In the output, the list of devices is shown once per second. Note that the baud rate in the Serial Monitor (bottom of the window on the right side) must be 115200. The list can only hold MAX_LIST_LEN entries; if more, you lose SSIDs. Because the ESP8266, just like any other microcontroller, has a very limited amount of memory, you have to set a limit. Potentially, you could collect all the SSIDs in a file on your computer (e.g., with a Python script that reads the entries from the serial port). I will appeal to your creativity to make such a script.

Summary

In this article, I made a quick tour of WiFi, with enough depth to understand where SSIDs come from and how to extract them. I also introduced the ESP8266 microcontroller, which is a very powerful device, both for hobbysts and professionals, at an extremely low price tag. The ESP8266 comes with, among many other functions, a sniffer mode that can be used for capturing and analyzing WiFi traffic without being connected to any BSS, a very useful feature for network management and analytics.
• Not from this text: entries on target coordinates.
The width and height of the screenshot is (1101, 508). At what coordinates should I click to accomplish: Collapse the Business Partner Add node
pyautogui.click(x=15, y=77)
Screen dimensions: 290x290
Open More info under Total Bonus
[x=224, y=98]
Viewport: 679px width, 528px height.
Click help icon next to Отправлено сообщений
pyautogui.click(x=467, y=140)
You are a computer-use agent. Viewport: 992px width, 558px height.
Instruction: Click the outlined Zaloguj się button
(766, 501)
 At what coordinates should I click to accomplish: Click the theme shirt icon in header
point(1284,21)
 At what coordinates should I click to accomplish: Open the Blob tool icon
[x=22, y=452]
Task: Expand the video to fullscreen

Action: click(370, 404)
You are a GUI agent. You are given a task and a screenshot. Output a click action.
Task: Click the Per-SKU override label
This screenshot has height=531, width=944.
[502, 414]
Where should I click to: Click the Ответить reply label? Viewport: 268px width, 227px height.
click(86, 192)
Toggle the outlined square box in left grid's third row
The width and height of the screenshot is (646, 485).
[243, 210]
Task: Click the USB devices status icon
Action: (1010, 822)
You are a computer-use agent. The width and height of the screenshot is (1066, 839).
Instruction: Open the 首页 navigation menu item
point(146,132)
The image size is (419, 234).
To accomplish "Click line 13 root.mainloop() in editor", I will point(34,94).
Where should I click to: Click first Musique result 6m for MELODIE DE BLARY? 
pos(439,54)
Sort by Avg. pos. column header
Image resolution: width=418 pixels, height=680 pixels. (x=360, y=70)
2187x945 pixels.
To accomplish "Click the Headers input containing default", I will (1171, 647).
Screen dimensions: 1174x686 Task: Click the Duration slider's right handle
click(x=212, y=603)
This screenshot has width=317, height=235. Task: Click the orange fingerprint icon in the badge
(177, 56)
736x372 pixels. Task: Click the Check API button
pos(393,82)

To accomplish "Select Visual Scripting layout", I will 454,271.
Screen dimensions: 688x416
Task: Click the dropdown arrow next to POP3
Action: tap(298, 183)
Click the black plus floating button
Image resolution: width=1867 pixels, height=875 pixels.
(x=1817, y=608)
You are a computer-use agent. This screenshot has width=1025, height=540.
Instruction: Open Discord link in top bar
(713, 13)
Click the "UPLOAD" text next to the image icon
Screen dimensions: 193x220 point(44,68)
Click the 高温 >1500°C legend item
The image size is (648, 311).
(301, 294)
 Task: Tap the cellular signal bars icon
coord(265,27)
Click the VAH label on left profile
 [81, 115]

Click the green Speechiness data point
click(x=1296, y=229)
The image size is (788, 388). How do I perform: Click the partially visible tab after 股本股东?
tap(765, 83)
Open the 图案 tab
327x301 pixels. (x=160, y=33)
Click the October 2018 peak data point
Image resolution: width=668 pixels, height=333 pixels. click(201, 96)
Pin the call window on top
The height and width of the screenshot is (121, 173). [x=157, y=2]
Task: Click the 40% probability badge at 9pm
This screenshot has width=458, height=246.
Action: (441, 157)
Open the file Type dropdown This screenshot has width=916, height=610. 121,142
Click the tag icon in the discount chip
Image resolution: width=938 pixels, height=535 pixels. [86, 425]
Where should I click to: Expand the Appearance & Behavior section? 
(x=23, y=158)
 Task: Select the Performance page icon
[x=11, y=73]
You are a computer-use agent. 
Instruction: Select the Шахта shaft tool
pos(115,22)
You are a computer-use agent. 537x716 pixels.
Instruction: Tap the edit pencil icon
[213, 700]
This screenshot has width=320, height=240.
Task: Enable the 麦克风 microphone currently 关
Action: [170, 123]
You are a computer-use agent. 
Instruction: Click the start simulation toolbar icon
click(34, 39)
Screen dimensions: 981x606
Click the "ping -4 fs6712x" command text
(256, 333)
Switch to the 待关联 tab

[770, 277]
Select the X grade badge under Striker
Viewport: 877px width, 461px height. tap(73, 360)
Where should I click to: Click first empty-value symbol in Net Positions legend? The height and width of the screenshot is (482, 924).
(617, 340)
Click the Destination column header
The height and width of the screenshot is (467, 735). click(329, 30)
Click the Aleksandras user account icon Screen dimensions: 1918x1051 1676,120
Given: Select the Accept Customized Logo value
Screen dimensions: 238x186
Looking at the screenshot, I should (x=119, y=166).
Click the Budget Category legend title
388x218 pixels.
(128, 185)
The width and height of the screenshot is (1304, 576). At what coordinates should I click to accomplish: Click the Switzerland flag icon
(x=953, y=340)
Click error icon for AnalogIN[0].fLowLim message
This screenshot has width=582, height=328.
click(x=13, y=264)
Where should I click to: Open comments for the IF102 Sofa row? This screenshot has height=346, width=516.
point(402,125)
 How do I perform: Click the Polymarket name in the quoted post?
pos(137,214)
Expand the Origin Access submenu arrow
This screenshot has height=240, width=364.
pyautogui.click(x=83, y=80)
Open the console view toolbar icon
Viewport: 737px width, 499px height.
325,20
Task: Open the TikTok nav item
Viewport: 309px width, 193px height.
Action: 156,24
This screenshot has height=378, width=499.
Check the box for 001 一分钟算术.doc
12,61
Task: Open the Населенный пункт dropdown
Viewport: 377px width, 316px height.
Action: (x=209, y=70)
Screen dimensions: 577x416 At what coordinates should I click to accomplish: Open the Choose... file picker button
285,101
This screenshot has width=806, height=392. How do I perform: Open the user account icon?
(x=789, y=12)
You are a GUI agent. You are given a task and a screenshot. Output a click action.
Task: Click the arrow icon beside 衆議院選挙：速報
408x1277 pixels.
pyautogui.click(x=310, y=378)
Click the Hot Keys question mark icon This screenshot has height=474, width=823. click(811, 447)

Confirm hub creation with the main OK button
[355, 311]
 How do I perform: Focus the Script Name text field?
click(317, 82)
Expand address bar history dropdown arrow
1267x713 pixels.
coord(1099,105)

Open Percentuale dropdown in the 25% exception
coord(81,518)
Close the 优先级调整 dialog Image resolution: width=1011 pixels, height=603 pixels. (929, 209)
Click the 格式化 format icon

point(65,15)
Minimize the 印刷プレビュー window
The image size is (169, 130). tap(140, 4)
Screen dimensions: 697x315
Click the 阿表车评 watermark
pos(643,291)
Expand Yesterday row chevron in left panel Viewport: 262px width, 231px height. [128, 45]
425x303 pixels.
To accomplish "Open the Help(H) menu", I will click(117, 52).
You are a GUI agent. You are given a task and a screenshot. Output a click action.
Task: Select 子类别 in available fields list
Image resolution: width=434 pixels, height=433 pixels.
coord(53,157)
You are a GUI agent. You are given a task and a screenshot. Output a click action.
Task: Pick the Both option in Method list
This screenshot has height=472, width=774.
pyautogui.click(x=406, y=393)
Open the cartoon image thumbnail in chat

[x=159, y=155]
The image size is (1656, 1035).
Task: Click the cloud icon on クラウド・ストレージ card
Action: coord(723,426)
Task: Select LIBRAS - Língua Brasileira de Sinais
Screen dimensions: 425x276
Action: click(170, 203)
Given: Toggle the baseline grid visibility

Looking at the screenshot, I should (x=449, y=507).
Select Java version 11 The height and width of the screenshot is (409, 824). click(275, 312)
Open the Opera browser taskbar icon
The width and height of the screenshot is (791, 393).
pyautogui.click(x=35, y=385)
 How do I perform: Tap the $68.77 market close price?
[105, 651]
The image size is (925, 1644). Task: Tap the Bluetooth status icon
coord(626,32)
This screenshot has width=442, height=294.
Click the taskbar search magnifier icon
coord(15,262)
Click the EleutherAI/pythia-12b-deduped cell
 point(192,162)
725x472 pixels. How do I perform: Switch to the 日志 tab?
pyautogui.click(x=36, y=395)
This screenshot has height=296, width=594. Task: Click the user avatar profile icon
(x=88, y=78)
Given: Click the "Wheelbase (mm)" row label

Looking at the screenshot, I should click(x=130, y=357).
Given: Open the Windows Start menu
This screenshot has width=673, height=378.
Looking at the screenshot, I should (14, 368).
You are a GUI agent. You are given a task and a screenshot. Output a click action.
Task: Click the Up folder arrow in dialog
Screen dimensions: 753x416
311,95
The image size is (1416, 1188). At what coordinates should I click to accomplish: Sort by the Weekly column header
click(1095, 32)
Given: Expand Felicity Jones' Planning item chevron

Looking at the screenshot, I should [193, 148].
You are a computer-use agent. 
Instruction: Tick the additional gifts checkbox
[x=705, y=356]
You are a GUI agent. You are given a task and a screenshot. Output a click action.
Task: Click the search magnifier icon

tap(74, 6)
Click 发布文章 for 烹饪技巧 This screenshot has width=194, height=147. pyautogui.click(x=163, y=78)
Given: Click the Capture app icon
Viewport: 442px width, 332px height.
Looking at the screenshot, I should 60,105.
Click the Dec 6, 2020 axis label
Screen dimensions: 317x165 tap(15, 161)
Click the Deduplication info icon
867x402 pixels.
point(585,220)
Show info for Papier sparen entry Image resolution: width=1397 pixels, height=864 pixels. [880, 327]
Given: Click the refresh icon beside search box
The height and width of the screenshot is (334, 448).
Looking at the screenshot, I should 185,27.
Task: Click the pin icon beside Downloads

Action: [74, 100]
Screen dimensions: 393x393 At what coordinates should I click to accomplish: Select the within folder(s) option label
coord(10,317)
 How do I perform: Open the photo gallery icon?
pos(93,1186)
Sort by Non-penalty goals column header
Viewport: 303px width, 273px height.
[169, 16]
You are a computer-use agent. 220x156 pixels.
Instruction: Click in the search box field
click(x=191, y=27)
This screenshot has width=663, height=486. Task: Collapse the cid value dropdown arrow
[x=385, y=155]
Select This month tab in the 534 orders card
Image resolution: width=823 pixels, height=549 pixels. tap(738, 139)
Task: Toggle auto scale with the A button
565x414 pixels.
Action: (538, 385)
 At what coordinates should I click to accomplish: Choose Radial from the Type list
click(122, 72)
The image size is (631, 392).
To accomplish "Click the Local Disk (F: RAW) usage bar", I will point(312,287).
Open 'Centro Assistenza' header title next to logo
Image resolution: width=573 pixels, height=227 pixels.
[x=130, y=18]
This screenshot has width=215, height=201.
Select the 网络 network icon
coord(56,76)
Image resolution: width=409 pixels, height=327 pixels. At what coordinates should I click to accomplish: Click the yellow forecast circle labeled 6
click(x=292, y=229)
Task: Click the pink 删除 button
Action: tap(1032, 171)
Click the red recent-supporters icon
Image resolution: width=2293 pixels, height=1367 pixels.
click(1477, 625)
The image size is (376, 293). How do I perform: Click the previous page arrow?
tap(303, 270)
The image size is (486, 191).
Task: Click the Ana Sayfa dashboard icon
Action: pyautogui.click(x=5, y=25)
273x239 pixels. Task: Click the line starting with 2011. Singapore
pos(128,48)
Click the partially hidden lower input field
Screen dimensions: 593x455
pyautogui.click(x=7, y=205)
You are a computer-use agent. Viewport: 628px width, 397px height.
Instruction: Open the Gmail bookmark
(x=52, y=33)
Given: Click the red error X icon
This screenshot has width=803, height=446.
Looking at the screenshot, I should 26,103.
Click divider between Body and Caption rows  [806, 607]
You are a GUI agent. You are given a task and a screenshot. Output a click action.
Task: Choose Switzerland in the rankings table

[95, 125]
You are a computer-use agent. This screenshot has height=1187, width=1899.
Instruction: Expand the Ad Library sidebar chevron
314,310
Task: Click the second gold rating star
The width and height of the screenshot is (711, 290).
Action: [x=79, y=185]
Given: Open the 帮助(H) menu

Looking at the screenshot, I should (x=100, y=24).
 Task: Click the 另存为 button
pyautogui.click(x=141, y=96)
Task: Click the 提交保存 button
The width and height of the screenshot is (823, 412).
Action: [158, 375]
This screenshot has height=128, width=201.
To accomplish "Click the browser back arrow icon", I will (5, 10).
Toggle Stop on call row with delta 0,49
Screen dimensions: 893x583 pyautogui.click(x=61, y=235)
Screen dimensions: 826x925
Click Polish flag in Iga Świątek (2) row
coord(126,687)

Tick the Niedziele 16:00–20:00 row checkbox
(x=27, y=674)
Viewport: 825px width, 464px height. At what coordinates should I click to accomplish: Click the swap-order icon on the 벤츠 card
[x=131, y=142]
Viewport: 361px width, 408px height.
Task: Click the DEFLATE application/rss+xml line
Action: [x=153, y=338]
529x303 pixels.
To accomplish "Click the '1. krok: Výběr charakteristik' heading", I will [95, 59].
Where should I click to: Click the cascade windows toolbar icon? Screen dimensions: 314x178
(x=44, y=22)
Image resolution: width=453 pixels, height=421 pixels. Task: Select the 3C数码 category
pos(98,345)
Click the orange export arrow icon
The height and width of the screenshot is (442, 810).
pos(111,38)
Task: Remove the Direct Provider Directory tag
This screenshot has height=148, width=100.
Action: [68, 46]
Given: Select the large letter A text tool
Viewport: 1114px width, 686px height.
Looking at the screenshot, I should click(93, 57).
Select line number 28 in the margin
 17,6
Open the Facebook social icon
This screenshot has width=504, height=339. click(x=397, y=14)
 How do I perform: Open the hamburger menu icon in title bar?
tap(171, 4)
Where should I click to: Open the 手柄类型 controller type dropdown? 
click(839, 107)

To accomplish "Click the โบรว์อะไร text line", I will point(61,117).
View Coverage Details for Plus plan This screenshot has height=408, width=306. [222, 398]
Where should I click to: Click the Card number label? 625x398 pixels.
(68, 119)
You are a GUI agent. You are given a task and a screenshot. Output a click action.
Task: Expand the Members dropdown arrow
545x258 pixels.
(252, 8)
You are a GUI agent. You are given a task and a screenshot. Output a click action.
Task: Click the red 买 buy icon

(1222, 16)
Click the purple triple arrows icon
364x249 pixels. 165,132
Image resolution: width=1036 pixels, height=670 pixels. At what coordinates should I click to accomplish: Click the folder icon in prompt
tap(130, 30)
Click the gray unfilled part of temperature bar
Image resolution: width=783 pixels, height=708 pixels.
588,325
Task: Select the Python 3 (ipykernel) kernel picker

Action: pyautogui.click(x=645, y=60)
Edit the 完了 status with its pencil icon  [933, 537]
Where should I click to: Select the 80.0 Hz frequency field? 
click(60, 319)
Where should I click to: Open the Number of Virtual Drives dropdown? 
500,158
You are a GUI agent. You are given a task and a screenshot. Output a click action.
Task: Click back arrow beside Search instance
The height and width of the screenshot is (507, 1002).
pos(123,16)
Although the example (collecting BSSIDs) is trivial, the ESP8266 has many other uses. Some ideas that I will leave as a challenge are to use the template program shown here to analyze the number of STAs visible at a certain point or to light the LED of the ESP8266 when a specific STA is seen. Just remember always to respect privacy laws! You cannot store or share MAC addresses from personal devices of non-consenting users because they are considered private data.